For therapy and occupational rehabilitation we need instruments to differentiate between more common mental disorders and serious psychiatric disorders such as depression and anxiety disorders, substance misuse, and psychosis. In a study presented in this supplement the Depression Anxiety Stress Scales has been validated (Nieuwenhuijsen et al, p i77). 14 The scale is recommended for use in occupational healthcare to rule out anxiety disorders and depression in employees with mental health problems. The prevalence of both disorders in this population were 21% and 23%, respectively, which illustrates the need for good diagnostic instruments. The effectiveness of an activating intervention based on cognitive behavioural principles when employees are on sick leave for mental health reasons, was the subject of a randomised controlled trial.13 A substantial reduction of sickness absence could be demonstrated, comparing the experimental intervention with care as usual.
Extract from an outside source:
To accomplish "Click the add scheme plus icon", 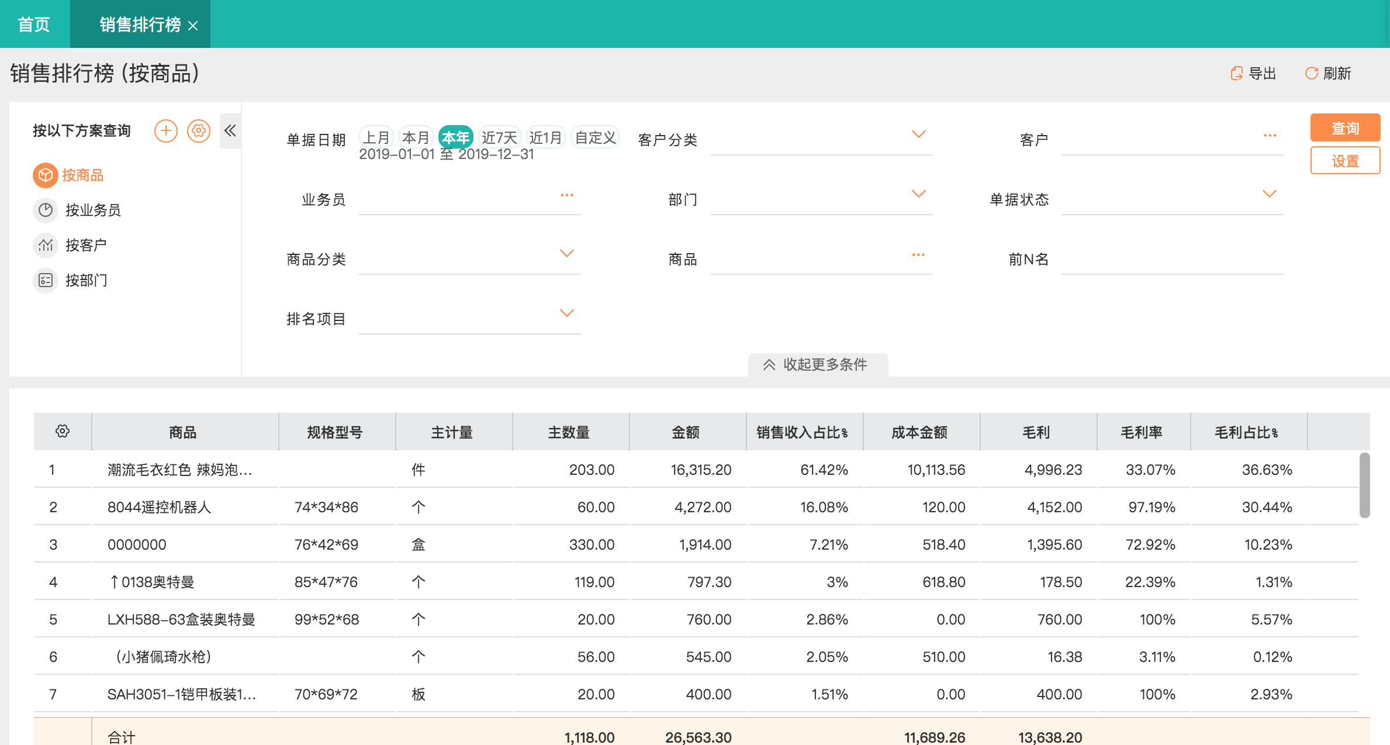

In the course of time a substantial reduction in symptoms was found in both groups, without differences between the groups. But even when effective interventions are developed, we do not know how these should be embedded in the organisation of occupational healthcare. Providing occupational rehabilitation guidance that has a continuous character was related to shorter time to work resumption, as were interventions in the direction of the company (Nieuwenhuijsen et al, p i21).15
Finally, groups at extra risk have to be identified. Employees with a chronic illness are clearly at an increased risk of developing fatigue. This was shown by studies within the programme (Weijman, p i93),16 and by other studies.17 Diabetes related symptoms, lack of social support, and the presence of high job demands without job control contribute to fatigue (Weijman et al, p i93).16 Thus, both disease consequences and work characteristics should be taken into consideration by employees with a chronic health condition themselves, supervisors, and health care providers. The current state of the art regarding insight into aetiology and course is such that design and evaluation of prevention in companies and occupational healthcare has a high priority. Experimental and field studies should be conducted to obtain insight into effective strategies to reduce fatigue in the working population.
The studies presented in this supplement clearly indicate that fatigue at work is a phenomenon with a high prevalence and with potential serious consequences for the affected population. Therefore, more priority should be given to its reduction and prevention.